Text block —

The Doctrine of Double effect is an exception to acting to shorten a patient’s life and Mills notes that it is possible to give pain relief even if it shortens life provided the intention is to relieve pain and not shorten life and provided the pain relief is stopped when enough medication has been given.
In relation to Advance Directives both Mills and Madden are if a view that an advance statement made and containing no directives, that were in themselves unlawful would be acceptable to an Irish Court on the basis of the “Ward” case which favoured personal autonomy.
The comment of Laffoy in the “ K “case would also appear to have confirmed the use of advance directives being taken into account when she noted that K. did not have the advance directive card (normally carried by Jehovah Witnesses) to assist medical personnel in making decisions when capacity is impaired “.The overriding proviso being that the patient had full capacity at the time of making of the directive and the directive was clear and its instructions.

Source information —
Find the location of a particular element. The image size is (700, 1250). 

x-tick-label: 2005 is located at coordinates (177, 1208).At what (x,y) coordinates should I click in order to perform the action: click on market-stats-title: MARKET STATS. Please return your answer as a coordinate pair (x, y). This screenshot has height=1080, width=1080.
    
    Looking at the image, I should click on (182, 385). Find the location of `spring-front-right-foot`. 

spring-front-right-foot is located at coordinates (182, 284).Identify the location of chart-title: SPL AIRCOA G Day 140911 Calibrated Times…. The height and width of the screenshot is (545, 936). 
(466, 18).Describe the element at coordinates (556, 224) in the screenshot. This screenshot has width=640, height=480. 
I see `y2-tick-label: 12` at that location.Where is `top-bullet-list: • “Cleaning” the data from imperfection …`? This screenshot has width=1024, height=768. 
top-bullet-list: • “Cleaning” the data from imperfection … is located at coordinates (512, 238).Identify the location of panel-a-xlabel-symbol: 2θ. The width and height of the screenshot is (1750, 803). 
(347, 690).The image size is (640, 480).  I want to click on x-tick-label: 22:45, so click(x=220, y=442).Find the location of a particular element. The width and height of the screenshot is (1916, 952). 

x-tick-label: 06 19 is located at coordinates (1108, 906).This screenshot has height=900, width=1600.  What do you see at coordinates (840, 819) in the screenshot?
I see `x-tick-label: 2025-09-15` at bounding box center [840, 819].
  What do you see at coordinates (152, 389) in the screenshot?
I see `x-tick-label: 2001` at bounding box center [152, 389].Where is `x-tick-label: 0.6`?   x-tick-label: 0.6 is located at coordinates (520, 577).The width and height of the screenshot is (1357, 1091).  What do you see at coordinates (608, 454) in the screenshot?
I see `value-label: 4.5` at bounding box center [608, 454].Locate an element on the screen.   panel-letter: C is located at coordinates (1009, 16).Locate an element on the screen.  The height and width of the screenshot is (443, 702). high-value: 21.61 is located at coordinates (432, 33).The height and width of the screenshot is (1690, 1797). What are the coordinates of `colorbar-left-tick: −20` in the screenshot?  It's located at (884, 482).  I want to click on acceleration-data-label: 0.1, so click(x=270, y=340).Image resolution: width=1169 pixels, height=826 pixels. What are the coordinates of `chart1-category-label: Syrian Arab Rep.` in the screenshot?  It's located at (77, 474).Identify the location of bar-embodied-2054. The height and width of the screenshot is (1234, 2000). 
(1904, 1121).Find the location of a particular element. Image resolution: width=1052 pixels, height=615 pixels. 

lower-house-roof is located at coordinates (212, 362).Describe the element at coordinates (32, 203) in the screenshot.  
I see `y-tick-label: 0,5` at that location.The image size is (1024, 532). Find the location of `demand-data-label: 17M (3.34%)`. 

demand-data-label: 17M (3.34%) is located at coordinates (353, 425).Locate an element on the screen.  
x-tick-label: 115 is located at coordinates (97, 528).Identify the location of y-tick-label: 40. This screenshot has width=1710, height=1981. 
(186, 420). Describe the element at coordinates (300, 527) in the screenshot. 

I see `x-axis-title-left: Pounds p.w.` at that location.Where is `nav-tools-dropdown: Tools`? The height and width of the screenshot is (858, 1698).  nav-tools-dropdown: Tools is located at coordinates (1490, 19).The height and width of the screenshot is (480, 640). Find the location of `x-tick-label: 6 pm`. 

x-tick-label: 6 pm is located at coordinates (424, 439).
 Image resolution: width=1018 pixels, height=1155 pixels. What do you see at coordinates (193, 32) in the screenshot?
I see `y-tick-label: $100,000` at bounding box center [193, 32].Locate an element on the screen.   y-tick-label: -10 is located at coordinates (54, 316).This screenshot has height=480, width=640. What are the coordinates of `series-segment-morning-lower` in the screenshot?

Exercise brief — Continue the passage on the doctrine of double effect and advance directives in Irish law, starting after its last sentence.

Final answer —
Ireland therefore has steered a middle course and has adopted the position of the majority in accepting the patients right to self determination in ending life and forbids direct action or assistance to bring death about. It allows indirect action that can result in death where the intention is not to kill.
5. Conclusion
The secular moral view supporting Euthanasia is based on two pillars – firstly autonomy on which it has a common agreement on as a primary deciding factor but with different views on its extent and secondly the worth of a human being but it also has wildly divergent views on that value of a human being.
The argument from self-determination is that it is up to each individual based on their own subjective moral criteria to decide when to die by their own hand or by the hand of another.
The argument from the worth of a human being consists of two forms one that unless life is of sufficient quality (to be determined by a subjective decision) then it is not worth preserving and two on the basis that human beings have value based on personhood which can be diminished, if one lacks self-consciousness ,the ability to reason or form relationships and therefore have no absolute right to life.
It finds that the Christian position is also broadly based on autonomy and human value however they are limited by the notion that autonomy is a gift from God not exercisable at the end of life and which is only a matter for the donor God and that each life because it is owned by God is of unique value.
The broad Christen churches are at odds with one another on specific issues on how these values are applied in practice.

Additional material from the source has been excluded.